PointIO Allen Bradley Hardware & Software Tutorial | 1734-AENT Point IO EtherNet RSLogix 5000 Logic
PointIO provides a simple solution to integrate field devices into a control system. These modules are extremely flexible, provide a vast array of replaceable cards and communicate over many network protocols such as EtherNet/IP, ControlNet & DeviceNet.
It’s costly and often impractical to install a completely new control system within a manufacturing plant. The need to do so may arise due to expansion, need to develop new machinery or the push to automate a new area. Whatever the need may be, it’s important to consider options which aren’t simply a new PLC-based rack. PointIO is a solution which may be installed in a remote panel & communicate over an industrial protocol to the main PLC chassis.
In this article, we will be discussing the process of addressing a new PointIO rack over EtherNet/IP; the most popular network used in current manufacturing.
Setting an IP address through BOOTP / DHCP
By default, the PointIO communication module (catalog # 1734-AENT or 1734-AENTR) comes with the dial set to “999”. This setting allows the module to acquire an IP address through BOOTP or DHCP. In case you’re not familiar with BOOTP, it’s a tool which is provided by Rockwell Automation & is usually installed with most software packages such as RSLogix, RSLinx or Studio 5000. It’s used for giving most hardware devices an IP address.
Here’s the default setting of an 1734-AENT PointIO Module.

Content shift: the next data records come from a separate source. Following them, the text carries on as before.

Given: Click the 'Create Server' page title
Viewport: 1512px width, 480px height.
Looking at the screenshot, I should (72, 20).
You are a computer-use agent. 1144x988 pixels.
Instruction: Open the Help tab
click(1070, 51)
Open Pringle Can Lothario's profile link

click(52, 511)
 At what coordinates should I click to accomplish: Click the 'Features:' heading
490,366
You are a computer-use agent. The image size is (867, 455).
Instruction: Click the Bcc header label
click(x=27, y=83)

Just as you’d need to do with any other EtherNet based module, configure your computer’s card to have a dynamic IP address on the network card you plan on using to configure the PointIO module. This can be accomplished through Control Panel > Network Settings > Adapter Settings > Ethernet (choose the right card) and Properties.
Here are the settings on my laptop; make sure that you don’t have a static IP address here.

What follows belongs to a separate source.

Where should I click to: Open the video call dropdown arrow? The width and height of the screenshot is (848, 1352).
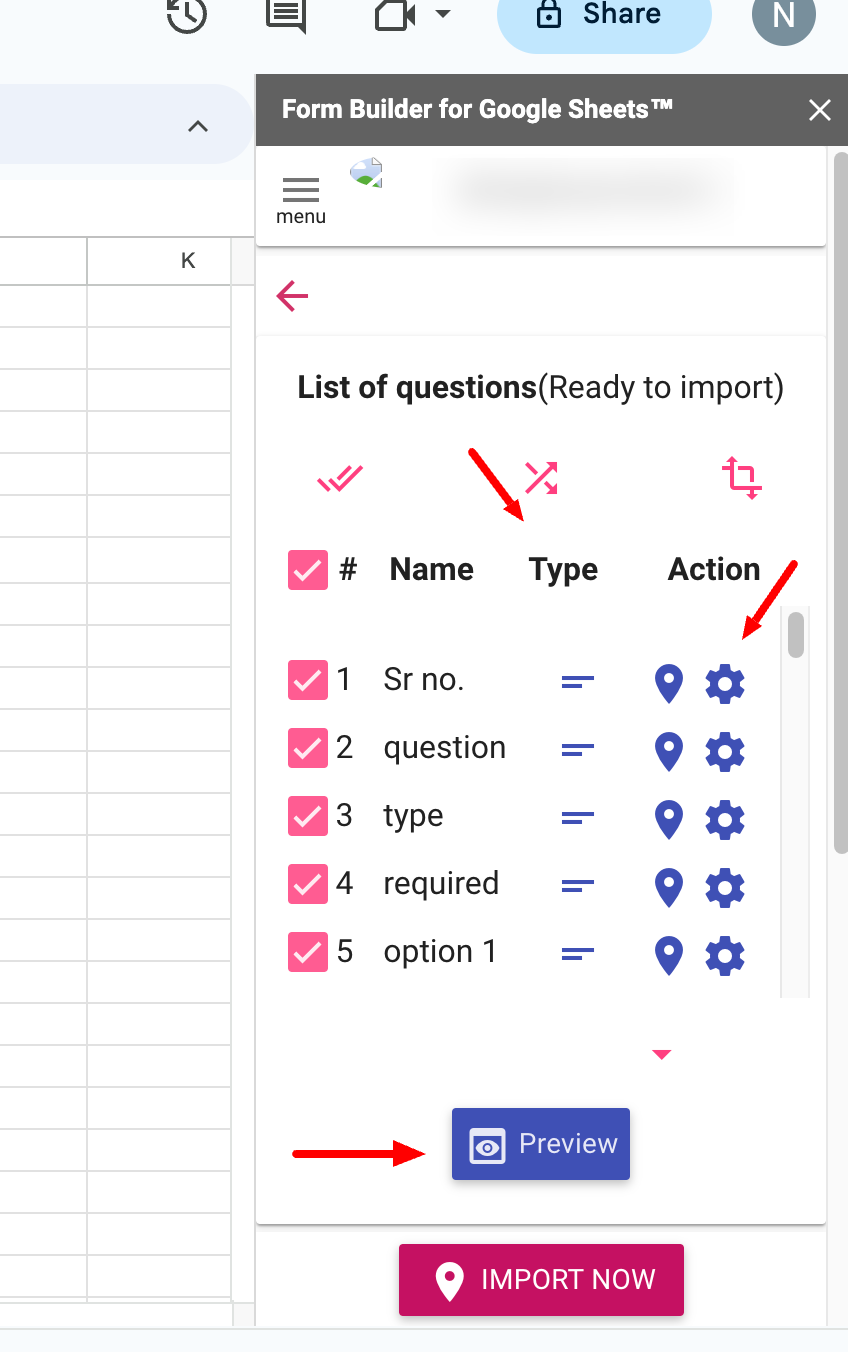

At this point, launch BOOTP utility from the software menu & plug into the EtherNet cable from your computer to the 1734-AENT module. You should start seeing a list of devices within the window. Although this may seem obvious to some, it’s highly critical to select the proper device. This is done by matching the MAC address to the 1734-AENT card. You should be able to find the exact MAC address on the side of the physical module.
Select the device with the right MAC address and add it to the list. By doing so, a new pop-up window should appear. Within this window, you need to specify the desired IP address for the module.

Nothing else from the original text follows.